寄り付きは、海外安、時間外取引が下げていることから売りが先行した後、下値では買いに支えられ下げ幅を縮小する展開と予想しています。上げ余地はあるものの、米株式相場が大幅に反落していることからファンド筋の手仕舞いが加速すれば、75,000円程度までの調整も考えられます。
相場の転換期とは考えてはいませんが、一部買い玉を利食いながら、買い場探しの展開と判断しています。
(2007/11/06 Tue)
▽東京金
『NY金:信用不安で金買い』
11/06 08:50〜 5日のNY金12月限は、2.3ドル高の810.8ドルで終了(高値814.2ドル・安値803.5ドル)。
信用不安の再燃を背景に、『質への逃避』買いが入り、2日連続で800ドルを超えた。金相場の値動きは原油相場に連動している。原油が高値を更新するたびに金は積極的に買われる。
米国内では、インフレヘッジとして買われ、安全投資として金に買いが入る。投機資金が大量に流入しており押した場面は絶好の買い場となります。
★ 今日の東京金は、計算上2円程度高く始まることが予想されます。
時間外取引が軟調な展開で始まっており、寄り付きは若干高で始まると予想しています。原油相場が安値から切り返すことが予想され、金も寄り後は買いが優勢となり、高値を付ける展開を予想しています。商品相場全体が強気の展開となっており、安値は絶好の買いチャンスと判断しています。
▽東京ガソリン
『NY原油:反落、トルコ・イラク間の緊張緩和』
11/06 08:35〜 5日のNY原油12月限は1.95ドル安の93.98ドルで終了(高値96.12ドル・安値93.72ドル)。
クルド人武装勢力がトルコ兵8人を解放したため、トルコがイラク北部にある同勢力の拠点を攻撃する可能性が後退し、売りが優勢となった。原油埋蔵量でイラクは世界第3位。クルド武装勢力が10月8日にイラク国境近くでトルコ兵13人を殺害して以来、原油相場は13%上昇している。

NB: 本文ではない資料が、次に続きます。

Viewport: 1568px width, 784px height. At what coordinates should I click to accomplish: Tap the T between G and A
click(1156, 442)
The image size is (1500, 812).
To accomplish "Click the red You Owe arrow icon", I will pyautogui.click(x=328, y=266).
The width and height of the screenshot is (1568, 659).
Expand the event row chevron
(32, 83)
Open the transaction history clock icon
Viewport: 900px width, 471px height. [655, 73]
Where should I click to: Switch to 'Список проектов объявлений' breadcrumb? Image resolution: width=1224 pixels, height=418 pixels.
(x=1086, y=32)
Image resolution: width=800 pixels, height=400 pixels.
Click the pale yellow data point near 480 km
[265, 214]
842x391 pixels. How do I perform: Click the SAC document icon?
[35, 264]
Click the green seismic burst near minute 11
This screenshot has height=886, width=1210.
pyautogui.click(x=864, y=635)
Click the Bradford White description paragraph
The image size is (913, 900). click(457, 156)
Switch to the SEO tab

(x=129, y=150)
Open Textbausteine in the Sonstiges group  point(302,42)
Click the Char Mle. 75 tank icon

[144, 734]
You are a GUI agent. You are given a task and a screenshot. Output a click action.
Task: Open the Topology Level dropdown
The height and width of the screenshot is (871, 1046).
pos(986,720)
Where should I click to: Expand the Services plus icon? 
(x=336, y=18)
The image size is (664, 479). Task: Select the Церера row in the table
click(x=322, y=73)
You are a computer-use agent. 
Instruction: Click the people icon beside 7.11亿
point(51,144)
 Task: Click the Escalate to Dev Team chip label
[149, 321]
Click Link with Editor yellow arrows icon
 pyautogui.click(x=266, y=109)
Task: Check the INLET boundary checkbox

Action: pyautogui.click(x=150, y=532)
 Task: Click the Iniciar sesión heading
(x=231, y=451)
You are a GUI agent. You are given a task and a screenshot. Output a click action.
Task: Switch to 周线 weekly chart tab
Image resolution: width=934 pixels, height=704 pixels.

また週明けの金融市場では、信用不安が再燃して株価が下落。世界最大のエネルギー消費国である米国の経済成長が鈍化し、エネルギー需要が減退するとの思惑から売られた。
★ 今日の東京ガソリンは、計算上500円程度安く始まることが予想されます。
寄り付きは手仕舞いが先行し安寄り後、押し目買いが下げ幅を縮小する展開が予想されます。7日に発表される週間在庫統計では、強気の内容が予想されており、押した場面は絶好の買い場と判断しています。
弱気になる必要はなく、下げた場面は売り方の逃げ場となります。最高値更新の可能性は高いと予想しています。
(2007/11/05 Mon)
▽東京金
『NY金:大幅高、原油高の影響を受け買いが膨らむ』
11/05 08:15〜 2日のNY金12月限は、14.8ドル高の808.5ドルで終了(高値811.0ドル・安値790.0ドル)。
原油相場の大幅反発、ドルの対ユーロ最安値更新がインフレ懸念を誘発。投機筋、ファンド筋からの買いが膨らみ、808ドル台半ばで終了。
ドルは対ユーロに対し最安値を更新したことから、ローン焦げ付きに関連した金融機関の評価損懸念が一段と強まり、年内にももう一度利下げがあるとの観測が広がっている。
当面、投機筋からの資金流入の動きに変わりはなく、商品相場は押し目買いの展開が続くと予想されます。
★ 今日の東京金は、計算上65円程度高く始まることが予想されます。
高寄り後、利食い売りが出ることも予想されますが、3.000円の大台に近づき、一層買い圧力が強まることも予想されます。
現在の商品相場は、原油相場がけん引役となり投機資金が大量に流入しています。高値警戒感はあるものの、流れは買い方にあり、売り方は逃げ場を探す展開が予想されます。素直に買い。
▽東京ガソリン
『NY原油:終値で最高値、景気拡大を見込む』
11/05 08:05〜 2日のNY原油12月限は2.44ドル高の95.93ドルで終了(高値96.03ドル・安値93.05ドル)。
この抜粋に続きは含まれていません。